Toward Sustainable Last-Mile Mobility: A Review of E-Rickshaw Feeder Systems and Hybrid Optimization Techniques
摘要
Rapid urbanization and increasing demand for sustainable transport have highlighted the critical need to strengthen last-mile connectivity within public transit systems. In India, e-rickshaws have emerged as a promising feeder mode owing to their cost-effectiveness, energy efficiency, and adaptability to diverse traffic conditions. However, optimizing their integration into existing transit systems remains challenging, particularly in terms of route planning and frequency setting. This systematic review investigates the current state of research on feeder system optimization, with a specific focus on the use of metaheuristic and fuzzy logic-based methods for enhancing e-rickshaw feeder networks.

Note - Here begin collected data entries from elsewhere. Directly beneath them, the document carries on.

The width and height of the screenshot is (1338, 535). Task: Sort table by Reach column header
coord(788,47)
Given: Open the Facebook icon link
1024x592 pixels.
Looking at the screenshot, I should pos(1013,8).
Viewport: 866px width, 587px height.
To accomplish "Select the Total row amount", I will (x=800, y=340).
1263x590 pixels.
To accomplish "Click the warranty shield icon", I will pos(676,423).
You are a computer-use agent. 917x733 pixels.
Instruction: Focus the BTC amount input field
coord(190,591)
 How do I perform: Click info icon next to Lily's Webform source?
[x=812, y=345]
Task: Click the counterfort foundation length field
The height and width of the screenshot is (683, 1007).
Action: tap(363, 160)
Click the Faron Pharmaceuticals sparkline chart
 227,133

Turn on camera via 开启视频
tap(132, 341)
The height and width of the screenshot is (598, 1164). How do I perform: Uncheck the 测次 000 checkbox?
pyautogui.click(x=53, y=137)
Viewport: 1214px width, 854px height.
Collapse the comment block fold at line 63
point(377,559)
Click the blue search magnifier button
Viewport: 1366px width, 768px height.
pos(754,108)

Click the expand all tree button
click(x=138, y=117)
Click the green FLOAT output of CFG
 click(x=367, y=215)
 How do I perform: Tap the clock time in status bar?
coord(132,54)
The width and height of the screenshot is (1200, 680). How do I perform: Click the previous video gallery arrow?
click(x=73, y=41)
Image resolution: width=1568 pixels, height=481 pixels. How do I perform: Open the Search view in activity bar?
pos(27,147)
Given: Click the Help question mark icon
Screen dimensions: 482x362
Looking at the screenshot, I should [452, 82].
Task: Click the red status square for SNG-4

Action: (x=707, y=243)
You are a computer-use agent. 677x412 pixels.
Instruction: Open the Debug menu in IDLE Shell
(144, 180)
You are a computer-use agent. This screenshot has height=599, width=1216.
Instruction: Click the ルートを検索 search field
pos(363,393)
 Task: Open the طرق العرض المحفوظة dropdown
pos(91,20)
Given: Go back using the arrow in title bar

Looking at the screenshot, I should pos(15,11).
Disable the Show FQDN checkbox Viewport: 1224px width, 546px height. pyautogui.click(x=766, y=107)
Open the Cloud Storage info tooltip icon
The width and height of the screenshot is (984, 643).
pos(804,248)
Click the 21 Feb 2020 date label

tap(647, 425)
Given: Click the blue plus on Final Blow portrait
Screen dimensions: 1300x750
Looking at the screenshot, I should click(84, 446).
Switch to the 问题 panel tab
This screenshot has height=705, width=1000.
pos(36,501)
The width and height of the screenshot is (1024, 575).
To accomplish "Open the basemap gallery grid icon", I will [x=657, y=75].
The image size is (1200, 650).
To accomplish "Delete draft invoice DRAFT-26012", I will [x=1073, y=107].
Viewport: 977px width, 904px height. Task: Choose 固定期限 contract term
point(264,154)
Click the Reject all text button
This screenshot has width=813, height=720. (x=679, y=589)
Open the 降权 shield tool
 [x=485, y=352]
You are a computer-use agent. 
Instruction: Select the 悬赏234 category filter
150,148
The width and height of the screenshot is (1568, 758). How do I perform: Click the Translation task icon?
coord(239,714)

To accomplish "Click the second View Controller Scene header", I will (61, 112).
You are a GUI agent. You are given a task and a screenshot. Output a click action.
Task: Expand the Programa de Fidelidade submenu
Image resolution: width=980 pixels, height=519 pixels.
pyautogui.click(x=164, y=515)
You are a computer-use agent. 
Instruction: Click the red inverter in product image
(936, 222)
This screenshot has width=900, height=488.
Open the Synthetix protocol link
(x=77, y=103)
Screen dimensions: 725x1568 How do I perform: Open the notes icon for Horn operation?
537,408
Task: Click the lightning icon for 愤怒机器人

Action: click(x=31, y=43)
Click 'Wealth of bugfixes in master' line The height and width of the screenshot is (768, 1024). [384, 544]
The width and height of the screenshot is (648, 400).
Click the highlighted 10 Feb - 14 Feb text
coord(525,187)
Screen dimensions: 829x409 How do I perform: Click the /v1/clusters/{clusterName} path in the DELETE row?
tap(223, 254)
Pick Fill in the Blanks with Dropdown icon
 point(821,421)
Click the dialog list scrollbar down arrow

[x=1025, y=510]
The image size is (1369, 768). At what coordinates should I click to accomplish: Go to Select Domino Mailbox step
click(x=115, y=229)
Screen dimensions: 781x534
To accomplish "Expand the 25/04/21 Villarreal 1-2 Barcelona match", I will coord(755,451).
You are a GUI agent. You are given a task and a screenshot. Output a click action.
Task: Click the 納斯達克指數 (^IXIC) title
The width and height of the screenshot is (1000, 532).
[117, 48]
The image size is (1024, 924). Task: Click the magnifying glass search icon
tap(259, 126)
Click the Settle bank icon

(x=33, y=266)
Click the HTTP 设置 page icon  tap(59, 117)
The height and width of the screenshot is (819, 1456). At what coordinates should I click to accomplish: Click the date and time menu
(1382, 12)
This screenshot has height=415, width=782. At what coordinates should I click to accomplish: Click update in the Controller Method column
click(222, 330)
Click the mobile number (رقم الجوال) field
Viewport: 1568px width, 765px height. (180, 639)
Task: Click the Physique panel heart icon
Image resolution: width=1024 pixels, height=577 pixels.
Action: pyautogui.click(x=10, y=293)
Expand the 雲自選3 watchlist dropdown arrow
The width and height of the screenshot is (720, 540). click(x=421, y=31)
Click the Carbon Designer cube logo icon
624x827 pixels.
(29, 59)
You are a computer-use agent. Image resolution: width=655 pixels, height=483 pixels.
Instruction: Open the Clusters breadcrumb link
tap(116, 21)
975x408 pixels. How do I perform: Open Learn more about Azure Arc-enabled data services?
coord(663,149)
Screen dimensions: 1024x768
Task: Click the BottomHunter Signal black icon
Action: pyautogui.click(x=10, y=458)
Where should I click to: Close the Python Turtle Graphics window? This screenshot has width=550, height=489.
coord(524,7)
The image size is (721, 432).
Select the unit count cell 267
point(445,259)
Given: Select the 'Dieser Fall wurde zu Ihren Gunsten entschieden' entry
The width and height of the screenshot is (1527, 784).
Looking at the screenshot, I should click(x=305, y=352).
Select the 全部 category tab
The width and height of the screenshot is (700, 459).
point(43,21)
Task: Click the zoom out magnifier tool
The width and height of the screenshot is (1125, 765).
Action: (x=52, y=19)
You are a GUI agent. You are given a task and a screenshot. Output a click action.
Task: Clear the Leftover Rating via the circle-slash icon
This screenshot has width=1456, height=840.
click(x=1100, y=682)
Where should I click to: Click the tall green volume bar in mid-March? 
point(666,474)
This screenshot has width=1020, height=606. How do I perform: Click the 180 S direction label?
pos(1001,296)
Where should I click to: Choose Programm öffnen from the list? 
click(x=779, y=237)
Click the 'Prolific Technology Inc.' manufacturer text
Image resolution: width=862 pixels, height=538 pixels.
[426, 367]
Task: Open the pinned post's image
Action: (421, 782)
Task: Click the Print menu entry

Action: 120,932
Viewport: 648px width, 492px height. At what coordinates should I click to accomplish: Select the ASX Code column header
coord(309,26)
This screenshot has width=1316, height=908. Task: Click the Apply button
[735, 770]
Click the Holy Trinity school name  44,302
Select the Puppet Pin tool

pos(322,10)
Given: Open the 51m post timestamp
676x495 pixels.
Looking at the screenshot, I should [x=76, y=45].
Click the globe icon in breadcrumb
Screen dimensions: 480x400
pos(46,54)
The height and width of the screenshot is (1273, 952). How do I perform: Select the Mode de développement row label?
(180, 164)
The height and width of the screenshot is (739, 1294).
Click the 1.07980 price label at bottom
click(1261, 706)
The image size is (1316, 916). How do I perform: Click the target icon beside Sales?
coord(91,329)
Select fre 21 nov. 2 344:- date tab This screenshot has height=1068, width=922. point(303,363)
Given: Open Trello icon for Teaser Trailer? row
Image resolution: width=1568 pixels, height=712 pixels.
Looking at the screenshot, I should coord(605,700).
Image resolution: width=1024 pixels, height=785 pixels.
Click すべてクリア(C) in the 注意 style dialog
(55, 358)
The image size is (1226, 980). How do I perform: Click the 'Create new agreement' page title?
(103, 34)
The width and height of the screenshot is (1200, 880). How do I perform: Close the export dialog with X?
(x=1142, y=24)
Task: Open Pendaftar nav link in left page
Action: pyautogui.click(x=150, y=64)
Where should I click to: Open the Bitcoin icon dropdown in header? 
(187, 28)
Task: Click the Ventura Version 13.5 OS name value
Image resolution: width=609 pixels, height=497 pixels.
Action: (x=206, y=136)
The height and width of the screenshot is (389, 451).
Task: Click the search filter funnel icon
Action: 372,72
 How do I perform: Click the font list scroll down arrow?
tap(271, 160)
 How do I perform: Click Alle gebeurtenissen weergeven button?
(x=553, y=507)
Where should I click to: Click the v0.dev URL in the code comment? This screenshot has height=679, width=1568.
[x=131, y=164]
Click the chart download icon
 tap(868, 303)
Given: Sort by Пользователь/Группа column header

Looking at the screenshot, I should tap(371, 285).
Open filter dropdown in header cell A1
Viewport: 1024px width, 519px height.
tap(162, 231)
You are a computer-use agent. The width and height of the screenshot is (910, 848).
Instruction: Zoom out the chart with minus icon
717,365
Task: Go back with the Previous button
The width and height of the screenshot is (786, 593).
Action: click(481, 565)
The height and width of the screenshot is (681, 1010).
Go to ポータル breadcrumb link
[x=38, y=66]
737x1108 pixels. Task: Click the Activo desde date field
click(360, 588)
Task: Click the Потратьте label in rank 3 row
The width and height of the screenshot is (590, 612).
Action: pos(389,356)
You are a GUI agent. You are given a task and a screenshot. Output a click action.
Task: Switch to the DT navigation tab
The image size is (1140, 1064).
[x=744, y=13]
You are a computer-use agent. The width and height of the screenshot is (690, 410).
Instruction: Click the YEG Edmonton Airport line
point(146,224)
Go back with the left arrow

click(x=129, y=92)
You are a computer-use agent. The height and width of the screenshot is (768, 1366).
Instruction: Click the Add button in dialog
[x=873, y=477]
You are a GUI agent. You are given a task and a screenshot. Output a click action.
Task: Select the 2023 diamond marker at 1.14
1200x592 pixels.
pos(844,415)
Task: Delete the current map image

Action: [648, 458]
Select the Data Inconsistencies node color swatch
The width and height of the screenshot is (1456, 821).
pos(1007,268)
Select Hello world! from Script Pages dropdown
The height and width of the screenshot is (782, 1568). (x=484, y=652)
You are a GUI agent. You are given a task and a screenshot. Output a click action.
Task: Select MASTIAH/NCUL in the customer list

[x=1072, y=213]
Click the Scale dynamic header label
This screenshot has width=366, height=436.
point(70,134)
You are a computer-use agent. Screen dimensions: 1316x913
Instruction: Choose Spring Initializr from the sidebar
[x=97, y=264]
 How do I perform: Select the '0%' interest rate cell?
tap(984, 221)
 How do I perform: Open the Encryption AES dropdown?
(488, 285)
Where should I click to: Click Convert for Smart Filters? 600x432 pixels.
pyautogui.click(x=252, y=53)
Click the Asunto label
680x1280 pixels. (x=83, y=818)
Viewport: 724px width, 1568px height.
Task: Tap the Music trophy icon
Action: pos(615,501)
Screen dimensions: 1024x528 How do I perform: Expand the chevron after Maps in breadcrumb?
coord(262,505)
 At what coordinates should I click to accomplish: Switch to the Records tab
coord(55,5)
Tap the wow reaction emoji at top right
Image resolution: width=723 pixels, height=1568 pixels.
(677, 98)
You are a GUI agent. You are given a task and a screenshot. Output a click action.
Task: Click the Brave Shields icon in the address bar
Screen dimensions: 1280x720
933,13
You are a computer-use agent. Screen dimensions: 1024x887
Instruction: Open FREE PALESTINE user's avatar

A total of 71 studies were selected through a comprehensive literature review spanning databases such as Google Scholar, Scopus, IEEE Xplore, and Web of Science. The selected studies were categorized thematically and analyzed for trends in methodology, geographical focus, and application. This review highlights the growing adoption of algorithms such as the genetic algorithm (GA), ant colony optimization (ACO), and hybrid approaches combining fuzzy logic to address multi-objective optimization challenges in feeder network design. The findings emphasize that hybrid methods particularly the integration of GA and fuzzy logic can effectively manage real-world uncertainties while optimizing service coverage and operational efficiency. Moreover, the socioeconomic and environmental advantages of e-rickshaws make them an ideal feeder solution for urban India. This study contributes a holistic perspective to feeder system planning, supporting the development of intelligent, inclusive, and sustainable multimodal transportation frameworks in rapidly growing cities.